Por: Enrique Dans
Las principales corporaciones tecnológicas del mundo están tomando una decisión financiera sin precedentes: reducir conscientemente sus gigantescos flujos de caja a niveles mínimos o incluso negativos con tal de liderar la carrera por la inteligencia artificial (IA).
Una inversión a escala histórica
Compañías de la talla de Microsoft, Google, Amazon, Meta y Oracle están destinando recursos extraordinarios a la adquisición de microchips, desarrollo de centros de datos, infraestructura de refrigeración y consumo de red eléctrica. Según análisis basados en datos de S&P Global Market Intelligence, la inversión agregada destinada a estas infraestructuras supera el 2,1% del Producto Interior Bruto (PIB) de los Estados Unidos, una escala superior a la histórica expansión del ferrocarril en dicho país o diez veces la inversión anual del programa Apollo.
Proyecciones financieras sugieren que el flujo de caja libre acumulado de estas cinco empresas podría prácticamente desaparecer hacia 2026 y situarse en terreno negativo por cerca de 125.000 millones de dólares en 2027. No se trata de startups deficitarias respaldadas por capital de riesgo, sino de las entidades más rentables y consolidadas del planeta optando deliberadamente por reinvertir sus ganancias de manera masiva.
2>Teoría de juegos y el dilema de la captación de valor
El dilema de fondo no es si la inteligencia artificial tiene futuro, sino quién logrará apropiarse del valor económico que esta tecnología genere.
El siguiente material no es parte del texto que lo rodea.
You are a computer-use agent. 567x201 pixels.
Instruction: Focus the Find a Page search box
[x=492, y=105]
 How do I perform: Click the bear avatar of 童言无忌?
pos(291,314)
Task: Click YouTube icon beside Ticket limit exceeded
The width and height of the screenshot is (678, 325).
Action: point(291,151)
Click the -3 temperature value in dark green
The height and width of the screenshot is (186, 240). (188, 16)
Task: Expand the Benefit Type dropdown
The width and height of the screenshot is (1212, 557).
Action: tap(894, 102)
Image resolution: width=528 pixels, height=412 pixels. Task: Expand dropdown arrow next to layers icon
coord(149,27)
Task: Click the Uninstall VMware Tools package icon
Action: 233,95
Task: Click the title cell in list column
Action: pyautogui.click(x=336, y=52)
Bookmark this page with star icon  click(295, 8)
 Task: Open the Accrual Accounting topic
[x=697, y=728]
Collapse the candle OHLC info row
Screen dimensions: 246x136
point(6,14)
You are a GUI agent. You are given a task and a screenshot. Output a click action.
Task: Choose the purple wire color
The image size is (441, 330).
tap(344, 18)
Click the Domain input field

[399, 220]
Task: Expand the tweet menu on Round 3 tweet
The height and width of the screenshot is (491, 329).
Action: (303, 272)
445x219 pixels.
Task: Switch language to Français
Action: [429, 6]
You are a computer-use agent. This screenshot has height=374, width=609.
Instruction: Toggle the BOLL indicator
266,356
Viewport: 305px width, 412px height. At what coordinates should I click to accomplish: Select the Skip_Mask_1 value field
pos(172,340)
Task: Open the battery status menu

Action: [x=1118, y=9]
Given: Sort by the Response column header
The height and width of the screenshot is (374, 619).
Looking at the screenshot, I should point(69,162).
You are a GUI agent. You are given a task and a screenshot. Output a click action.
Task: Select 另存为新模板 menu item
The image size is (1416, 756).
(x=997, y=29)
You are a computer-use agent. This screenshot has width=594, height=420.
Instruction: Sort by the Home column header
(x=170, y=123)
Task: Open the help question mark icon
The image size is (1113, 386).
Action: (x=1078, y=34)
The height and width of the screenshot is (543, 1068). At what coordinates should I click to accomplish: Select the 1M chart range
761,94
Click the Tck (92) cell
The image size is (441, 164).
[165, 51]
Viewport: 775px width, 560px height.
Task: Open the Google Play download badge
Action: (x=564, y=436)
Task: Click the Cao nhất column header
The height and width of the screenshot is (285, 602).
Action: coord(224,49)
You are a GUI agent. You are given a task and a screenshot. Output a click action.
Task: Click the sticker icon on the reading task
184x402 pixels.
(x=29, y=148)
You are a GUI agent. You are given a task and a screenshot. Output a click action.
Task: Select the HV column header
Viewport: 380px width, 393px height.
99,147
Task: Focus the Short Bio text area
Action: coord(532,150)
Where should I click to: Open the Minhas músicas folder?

La historia demuestra que grandes infraestructuras transformadoras, como las redes eléctricas o la fibra óptica, cambiaron la economía global pero no siempre garantizaron grandes retornos para sus primeros financiadores.
Esta dinámica responde a un dilema clásico de la teoría de juegos:
- Punto de vista colectivo: Las empresas podrían estar construyendo infraestructura en exceso, de forma apresurada y a precios elevados.
- Punto de vista individual: Frenar la inversión resulta aún más peligroso. Si la IA reorganiza la economía global, el coste de quedarse fuera supera con creces el riesgo de haber invertido en exceso.
¿Burbuja financiera o infraestructura del futuro?
Gran parte de este despliegue de capital funciona como el pago de una opción estratégica: un desembolso gigantesco en el presente para asegurar el derecho a competir en el mercado del mañana, aun cuando no esté claro si el mayor margen económico se obtendrá en los modelos, los chips, las aplicaciones o la nube.
Aunque este comportamiento genera temores de una burbuja financiera alimentada por sobreinversión y destrucción temporal de capital, al mismo tiempo está construyendo la infraestructura básica sobre la cual se asentará la próxima etapa de la economía digital.